What you are asked to do →
Each line of the listing that includes the string "cell" is to be identified and copied.

*** Block opens ***

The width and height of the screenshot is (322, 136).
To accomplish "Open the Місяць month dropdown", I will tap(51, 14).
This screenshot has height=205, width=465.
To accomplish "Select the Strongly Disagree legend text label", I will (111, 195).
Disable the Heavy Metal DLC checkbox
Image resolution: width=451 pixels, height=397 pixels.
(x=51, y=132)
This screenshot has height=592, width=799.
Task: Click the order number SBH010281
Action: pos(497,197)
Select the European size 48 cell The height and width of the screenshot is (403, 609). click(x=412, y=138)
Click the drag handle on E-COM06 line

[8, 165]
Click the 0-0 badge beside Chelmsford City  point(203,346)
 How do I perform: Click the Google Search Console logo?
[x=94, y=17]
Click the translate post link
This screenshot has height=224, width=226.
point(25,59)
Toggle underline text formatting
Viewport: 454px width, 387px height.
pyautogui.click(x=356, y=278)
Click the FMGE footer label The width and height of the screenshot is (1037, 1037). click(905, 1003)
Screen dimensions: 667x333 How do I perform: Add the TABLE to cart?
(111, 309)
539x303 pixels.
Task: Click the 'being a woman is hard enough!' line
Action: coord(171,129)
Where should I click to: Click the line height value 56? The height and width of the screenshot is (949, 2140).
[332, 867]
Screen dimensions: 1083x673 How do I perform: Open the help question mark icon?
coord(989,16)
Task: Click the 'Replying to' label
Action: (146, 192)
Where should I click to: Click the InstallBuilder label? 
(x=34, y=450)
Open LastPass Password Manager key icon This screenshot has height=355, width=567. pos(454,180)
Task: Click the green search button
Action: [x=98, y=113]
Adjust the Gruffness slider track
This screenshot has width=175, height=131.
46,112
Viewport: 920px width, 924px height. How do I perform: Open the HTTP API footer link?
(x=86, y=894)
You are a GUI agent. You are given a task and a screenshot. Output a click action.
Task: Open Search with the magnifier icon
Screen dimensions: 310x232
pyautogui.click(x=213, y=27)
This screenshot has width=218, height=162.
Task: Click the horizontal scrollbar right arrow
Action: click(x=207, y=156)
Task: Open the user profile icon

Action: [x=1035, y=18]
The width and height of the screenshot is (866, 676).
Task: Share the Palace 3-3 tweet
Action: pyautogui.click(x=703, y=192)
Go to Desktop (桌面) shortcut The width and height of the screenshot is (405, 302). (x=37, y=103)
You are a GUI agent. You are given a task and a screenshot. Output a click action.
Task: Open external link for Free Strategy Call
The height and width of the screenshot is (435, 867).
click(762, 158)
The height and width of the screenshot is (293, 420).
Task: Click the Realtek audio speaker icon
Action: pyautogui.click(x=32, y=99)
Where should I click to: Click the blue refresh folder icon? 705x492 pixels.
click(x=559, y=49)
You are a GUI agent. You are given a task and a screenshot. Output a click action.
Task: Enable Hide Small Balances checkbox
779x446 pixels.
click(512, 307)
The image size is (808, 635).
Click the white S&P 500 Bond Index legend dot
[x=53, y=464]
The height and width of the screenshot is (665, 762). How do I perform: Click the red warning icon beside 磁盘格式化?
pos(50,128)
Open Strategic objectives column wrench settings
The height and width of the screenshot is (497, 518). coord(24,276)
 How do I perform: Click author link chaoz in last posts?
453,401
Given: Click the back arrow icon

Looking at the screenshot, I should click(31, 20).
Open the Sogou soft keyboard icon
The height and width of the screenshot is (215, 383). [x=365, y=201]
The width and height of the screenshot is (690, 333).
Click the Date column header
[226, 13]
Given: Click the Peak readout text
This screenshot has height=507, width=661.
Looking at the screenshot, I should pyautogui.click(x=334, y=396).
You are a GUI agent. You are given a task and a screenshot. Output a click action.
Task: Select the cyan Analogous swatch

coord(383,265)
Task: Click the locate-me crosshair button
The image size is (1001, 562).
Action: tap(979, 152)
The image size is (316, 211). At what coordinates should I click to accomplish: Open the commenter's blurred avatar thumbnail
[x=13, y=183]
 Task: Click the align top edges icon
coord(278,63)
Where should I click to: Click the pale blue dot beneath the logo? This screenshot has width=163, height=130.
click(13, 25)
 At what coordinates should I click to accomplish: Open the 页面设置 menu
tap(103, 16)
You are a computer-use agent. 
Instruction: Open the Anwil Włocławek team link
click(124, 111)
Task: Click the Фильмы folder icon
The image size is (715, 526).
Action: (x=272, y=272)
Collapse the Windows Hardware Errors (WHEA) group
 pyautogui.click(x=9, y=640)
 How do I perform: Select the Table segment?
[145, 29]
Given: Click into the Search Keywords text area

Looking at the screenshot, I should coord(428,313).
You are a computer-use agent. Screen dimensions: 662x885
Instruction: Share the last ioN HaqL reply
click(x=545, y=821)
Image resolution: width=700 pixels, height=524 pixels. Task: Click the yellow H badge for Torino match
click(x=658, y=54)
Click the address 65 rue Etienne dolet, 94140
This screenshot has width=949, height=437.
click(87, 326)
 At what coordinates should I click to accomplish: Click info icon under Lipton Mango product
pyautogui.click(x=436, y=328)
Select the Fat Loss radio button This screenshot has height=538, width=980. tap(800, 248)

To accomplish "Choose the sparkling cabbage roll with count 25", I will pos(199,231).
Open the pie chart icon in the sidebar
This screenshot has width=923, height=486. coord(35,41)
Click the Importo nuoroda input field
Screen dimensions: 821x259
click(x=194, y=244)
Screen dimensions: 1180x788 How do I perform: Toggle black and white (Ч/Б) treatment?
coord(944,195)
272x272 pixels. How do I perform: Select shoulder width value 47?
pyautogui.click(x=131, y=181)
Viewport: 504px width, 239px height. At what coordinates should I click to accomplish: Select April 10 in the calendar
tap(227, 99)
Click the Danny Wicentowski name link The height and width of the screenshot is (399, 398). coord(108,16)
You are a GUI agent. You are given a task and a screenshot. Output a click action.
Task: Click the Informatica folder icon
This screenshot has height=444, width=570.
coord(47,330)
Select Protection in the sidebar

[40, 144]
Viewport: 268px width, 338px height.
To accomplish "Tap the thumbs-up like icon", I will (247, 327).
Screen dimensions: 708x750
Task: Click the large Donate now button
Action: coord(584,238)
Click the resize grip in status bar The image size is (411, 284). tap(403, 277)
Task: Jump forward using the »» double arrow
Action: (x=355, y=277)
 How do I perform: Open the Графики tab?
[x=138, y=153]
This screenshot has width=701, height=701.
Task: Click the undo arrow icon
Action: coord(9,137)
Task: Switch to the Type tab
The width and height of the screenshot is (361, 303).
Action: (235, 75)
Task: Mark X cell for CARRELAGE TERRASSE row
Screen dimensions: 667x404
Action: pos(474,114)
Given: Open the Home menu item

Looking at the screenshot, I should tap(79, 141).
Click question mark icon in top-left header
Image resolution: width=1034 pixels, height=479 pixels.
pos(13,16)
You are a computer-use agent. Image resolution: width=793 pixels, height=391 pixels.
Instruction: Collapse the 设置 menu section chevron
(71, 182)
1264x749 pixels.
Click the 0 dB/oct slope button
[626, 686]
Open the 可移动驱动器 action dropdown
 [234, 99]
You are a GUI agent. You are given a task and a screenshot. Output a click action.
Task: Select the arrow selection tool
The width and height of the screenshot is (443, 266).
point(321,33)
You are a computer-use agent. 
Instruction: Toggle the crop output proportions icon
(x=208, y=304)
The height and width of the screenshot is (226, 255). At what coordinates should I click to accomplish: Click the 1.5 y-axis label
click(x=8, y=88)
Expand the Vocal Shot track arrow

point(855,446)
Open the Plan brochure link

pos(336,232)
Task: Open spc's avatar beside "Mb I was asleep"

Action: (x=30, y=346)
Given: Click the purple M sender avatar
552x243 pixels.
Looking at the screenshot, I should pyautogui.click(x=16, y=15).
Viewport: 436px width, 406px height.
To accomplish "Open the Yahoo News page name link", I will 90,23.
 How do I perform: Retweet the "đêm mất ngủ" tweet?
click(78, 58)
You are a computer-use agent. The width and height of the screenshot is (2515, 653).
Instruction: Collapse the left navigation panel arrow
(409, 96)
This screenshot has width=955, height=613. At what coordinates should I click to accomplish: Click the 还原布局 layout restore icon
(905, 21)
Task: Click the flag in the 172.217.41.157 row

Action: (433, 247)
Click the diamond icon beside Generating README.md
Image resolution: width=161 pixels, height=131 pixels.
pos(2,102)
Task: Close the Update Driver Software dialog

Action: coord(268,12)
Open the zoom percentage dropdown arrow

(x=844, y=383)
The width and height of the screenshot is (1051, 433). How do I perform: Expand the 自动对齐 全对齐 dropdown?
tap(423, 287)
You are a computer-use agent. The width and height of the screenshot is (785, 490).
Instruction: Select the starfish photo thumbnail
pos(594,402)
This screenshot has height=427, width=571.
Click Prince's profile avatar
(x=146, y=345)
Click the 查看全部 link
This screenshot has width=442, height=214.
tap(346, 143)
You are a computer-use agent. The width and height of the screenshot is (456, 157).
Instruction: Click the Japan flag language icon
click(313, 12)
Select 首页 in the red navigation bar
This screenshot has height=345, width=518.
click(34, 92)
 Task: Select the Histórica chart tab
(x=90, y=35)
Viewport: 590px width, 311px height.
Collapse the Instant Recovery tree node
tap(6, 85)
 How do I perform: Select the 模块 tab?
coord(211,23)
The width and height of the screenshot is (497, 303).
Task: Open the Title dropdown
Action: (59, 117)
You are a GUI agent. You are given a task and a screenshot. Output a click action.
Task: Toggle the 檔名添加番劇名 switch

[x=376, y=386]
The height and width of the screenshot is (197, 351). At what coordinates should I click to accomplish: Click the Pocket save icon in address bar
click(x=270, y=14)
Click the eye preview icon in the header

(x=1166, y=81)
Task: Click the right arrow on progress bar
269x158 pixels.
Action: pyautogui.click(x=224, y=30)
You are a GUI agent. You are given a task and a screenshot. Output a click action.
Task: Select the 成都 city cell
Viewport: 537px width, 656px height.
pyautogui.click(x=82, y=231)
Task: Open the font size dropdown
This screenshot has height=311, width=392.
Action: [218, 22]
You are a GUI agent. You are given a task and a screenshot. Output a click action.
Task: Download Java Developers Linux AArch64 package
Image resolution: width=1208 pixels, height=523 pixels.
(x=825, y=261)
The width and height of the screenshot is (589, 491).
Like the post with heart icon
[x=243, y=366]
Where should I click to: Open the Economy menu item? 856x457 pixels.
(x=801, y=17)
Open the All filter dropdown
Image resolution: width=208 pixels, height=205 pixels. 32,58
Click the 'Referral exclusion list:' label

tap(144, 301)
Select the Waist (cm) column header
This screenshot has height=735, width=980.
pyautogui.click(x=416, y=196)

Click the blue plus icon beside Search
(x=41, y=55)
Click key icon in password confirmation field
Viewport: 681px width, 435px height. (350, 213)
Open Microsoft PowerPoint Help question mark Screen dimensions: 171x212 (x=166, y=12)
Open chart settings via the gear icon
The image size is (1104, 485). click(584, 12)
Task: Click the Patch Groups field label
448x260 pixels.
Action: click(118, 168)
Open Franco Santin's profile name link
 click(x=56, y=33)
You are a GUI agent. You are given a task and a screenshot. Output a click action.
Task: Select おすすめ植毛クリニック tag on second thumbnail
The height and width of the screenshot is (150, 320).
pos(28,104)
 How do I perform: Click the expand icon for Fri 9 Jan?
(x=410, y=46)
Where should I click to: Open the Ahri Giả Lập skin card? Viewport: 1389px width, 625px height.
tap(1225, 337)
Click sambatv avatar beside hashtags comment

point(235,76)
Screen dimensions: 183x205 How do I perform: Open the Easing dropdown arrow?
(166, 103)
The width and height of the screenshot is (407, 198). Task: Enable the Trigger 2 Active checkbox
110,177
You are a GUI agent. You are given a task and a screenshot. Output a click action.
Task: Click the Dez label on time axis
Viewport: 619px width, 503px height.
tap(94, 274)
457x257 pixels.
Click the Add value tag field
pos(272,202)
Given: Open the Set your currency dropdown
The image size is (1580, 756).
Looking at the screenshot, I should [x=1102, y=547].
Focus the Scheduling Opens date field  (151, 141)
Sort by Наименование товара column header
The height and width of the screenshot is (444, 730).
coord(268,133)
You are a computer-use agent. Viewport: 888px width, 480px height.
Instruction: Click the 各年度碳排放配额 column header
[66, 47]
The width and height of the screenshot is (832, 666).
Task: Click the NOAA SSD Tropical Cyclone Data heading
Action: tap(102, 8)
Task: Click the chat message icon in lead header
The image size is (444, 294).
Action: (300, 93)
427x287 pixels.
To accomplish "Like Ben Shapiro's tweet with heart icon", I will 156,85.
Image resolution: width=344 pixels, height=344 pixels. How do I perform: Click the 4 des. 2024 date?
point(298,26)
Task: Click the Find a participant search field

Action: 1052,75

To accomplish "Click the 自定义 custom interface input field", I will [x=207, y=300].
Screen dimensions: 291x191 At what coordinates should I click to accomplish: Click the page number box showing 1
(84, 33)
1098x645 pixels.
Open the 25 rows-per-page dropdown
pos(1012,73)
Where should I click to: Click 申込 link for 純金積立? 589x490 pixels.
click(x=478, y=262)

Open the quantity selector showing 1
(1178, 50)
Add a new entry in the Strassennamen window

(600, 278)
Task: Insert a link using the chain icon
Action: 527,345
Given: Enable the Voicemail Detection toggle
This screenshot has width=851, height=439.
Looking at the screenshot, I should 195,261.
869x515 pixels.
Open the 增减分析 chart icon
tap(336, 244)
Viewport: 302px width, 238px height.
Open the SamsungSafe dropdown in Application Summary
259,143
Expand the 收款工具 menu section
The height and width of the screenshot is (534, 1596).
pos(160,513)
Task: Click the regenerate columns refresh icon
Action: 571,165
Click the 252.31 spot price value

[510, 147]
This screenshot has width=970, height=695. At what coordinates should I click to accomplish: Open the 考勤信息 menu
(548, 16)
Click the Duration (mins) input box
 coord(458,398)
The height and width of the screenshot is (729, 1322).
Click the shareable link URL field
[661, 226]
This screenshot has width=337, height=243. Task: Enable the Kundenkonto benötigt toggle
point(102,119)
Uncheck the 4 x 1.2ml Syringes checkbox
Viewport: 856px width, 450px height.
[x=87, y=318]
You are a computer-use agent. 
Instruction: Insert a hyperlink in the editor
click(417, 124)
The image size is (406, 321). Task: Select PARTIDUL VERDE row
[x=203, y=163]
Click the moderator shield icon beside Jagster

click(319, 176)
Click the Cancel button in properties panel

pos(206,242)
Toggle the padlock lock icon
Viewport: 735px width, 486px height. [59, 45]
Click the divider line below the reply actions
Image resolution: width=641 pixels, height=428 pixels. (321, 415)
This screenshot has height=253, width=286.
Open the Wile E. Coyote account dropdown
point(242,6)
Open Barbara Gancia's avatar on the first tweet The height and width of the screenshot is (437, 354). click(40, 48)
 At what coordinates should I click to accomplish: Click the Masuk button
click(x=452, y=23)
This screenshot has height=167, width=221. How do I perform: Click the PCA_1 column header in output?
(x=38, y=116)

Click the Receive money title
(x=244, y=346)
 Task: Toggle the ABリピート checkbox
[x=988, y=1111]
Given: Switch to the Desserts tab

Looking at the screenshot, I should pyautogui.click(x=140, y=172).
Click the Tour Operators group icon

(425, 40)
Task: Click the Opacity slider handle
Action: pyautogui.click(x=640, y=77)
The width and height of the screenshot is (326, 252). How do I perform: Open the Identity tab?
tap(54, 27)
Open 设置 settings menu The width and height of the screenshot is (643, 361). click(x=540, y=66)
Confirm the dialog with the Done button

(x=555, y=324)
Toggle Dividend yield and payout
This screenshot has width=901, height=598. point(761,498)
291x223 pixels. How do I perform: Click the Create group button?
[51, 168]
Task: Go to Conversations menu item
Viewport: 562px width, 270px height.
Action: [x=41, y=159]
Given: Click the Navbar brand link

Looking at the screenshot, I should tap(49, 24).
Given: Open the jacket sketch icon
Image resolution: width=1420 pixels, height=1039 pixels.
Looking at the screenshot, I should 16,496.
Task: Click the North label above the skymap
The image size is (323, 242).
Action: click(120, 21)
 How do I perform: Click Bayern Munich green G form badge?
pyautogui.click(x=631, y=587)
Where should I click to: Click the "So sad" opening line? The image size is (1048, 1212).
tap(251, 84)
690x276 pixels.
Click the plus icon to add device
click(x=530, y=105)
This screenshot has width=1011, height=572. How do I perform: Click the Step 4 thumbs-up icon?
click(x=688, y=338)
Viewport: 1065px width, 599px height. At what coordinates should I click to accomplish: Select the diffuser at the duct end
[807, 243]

*** Block closes ***

Result of this exercise →
Select the European size 48 cell The height and width of the screenshot is (403, 609). click(x=412, y=138)
Task: Mark X cell for CARRELAGE TERRASSE row
Task: Select the 成都 city cell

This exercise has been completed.